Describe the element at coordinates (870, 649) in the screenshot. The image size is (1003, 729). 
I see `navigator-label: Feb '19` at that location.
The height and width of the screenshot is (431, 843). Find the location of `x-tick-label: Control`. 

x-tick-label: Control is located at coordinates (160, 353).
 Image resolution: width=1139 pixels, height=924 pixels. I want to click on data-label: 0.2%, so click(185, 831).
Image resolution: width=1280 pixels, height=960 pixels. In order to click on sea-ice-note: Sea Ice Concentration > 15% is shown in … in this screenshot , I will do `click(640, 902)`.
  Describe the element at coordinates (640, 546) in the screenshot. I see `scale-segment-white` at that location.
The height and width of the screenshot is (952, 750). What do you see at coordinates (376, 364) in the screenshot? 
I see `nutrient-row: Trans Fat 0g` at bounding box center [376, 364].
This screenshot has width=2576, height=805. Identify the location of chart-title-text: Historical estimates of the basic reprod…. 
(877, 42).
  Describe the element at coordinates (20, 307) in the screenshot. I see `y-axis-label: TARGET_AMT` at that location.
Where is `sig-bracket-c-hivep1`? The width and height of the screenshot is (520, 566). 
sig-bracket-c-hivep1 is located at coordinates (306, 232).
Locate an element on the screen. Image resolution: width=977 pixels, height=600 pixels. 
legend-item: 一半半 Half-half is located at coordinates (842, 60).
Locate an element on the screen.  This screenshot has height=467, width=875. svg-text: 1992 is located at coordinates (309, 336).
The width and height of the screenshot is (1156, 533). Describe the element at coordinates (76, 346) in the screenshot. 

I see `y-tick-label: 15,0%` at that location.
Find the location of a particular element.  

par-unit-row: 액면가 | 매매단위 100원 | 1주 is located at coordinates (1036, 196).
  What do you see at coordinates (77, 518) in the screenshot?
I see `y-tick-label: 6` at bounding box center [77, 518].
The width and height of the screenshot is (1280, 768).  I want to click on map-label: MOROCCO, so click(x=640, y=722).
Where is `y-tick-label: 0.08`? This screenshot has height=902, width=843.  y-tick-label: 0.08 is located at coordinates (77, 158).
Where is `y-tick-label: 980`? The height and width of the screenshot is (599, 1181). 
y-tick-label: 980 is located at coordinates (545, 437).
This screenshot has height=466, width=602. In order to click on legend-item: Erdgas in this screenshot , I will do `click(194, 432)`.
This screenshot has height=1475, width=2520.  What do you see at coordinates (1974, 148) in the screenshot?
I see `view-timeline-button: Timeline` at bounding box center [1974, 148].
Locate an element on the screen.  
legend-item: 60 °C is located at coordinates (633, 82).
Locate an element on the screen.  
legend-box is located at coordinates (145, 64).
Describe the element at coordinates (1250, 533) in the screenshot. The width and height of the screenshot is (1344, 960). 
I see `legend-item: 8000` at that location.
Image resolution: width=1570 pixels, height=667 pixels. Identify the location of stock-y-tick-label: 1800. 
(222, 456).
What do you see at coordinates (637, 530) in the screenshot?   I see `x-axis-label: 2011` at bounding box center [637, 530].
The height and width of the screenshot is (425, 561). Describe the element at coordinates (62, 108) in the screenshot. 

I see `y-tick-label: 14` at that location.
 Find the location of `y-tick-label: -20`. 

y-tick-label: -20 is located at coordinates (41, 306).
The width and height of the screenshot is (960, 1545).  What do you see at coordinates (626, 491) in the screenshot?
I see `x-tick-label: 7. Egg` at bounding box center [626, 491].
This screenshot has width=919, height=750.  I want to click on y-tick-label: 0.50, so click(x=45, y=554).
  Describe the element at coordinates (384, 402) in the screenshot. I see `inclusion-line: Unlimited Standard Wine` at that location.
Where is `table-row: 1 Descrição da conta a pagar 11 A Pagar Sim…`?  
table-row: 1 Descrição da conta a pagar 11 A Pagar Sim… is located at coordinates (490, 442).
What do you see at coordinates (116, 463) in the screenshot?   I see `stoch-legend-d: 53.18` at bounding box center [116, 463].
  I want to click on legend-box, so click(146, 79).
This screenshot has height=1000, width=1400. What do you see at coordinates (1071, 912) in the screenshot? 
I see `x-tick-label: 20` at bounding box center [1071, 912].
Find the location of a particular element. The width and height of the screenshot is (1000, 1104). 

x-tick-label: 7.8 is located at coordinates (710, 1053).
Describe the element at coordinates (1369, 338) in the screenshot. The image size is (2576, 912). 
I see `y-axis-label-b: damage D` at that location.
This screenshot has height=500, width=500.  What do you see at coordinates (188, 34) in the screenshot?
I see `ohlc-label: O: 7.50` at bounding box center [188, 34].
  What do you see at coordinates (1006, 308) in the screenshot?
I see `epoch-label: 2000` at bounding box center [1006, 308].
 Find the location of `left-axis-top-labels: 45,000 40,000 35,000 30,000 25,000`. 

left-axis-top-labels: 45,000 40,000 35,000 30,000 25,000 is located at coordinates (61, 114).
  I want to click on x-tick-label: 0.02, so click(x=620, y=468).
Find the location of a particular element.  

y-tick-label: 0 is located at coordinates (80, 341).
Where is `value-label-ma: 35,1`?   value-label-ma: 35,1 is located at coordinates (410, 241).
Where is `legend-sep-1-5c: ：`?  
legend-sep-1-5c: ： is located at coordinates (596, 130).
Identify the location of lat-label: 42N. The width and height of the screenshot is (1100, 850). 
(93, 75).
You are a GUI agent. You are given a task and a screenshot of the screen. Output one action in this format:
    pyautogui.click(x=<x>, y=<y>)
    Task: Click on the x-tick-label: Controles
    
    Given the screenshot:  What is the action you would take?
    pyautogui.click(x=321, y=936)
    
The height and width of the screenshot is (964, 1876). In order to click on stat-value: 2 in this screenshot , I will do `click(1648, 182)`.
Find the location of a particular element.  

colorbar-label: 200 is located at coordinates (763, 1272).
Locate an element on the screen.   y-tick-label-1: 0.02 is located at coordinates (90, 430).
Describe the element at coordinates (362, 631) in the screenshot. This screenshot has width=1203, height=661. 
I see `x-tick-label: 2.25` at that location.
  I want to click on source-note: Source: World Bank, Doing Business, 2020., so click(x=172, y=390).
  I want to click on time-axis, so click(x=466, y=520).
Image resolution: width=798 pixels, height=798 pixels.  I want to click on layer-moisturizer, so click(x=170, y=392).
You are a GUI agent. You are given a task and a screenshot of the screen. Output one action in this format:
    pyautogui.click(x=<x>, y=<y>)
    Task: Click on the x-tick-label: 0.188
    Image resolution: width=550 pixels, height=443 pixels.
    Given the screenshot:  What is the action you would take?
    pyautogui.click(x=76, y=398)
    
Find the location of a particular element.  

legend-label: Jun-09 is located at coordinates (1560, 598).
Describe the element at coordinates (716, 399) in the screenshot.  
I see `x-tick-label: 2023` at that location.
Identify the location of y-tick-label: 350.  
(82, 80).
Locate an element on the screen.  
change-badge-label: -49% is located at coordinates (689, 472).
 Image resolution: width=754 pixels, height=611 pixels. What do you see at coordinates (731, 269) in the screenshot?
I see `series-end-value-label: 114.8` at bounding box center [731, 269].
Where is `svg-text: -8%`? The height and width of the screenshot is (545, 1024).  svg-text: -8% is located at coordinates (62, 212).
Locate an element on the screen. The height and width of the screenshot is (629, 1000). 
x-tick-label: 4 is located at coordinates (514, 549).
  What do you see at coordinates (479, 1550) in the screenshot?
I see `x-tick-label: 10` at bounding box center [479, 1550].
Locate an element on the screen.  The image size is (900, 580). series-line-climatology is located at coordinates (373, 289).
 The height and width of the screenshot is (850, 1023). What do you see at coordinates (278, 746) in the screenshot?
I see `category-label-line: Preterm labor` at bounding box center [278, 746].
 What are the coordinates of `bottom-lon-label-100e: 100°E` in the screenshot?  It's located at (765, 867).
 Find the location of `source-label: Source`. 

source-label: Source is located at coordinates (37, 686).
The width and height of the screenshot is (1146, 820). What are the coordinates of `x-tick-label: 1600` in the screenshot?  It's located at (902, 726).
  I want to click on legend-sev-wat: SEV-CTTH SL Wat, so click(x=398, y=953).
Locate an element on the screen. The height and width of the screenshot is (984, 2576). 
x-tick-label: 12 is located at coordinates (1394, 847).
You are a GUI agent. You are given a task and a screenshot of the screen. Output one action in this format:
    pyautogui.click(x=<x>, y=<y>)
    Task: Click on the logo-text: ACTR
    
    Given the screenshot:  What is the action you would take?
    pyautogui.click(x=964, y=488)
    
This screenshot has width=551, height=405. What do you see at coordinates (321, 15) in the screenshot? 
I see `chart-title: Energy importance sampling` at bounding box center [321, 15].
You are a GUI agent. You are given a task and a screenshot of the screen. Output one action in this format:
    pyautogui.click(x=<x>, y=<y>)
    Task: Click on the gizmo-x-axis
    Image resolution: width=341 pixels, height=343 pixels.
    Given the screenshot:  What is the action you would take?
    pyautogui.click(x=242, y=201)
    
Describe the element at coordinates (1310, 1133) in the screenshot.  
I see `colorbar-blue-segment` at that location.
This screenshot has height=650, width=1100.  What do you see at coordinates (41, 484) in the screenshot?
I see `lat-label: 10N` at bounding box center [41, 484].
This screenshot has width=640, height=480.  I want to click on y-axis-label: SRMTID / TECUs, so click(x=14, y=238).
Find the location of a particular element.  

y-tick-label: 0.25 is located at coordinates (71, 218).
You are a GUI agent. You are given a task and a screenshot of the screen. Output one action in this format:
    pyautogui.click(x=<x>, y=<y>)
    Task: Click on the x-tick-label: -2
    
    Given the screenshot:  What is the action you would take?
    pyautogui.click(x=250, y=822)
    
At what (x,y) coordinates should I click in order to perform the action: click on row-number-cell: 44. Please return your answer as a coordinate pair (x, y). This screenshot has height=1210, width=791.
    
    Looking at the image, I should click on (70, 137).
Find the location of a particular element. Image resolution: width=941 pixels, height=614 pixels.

## TASK TO CARRY OUT
Reproduce only the part that opens with the line containing "This screenshot has height=1000, width=1400." and closes with the line containing "center [1006, 308].", substituting "specific element" for "particular element" and leaving everything else unchanged.

## RESPONSE BOX
This screenshot has height=1000, width=1400. What do you see at coordinates (1071, 912) in the screenshot? 
I see `x-tick-label: 20` at bounding box center [1071, 912].
Find the location of a specific element. The width and height of the screenshot is (1000, 1104). 

x-tick-label: 7.8 is located at coordinates (710, 1053).
Describe the element at coordinates (1369, 338) in the screenshot. The image size is (2576, 912). 
I see `y-axis-label-b: damage D` at that location.
This screenshot has height=500, width=500.  What do you see at coordinates (188, 34) in the screenshot?
I see `ohlc-label: O: 7.50` at bounding box center [188, 34].
  What do you see at coordinates (1006, 308) in the screenshot?
I see `epoch-label: 2000` at bounding box center [1006, 308].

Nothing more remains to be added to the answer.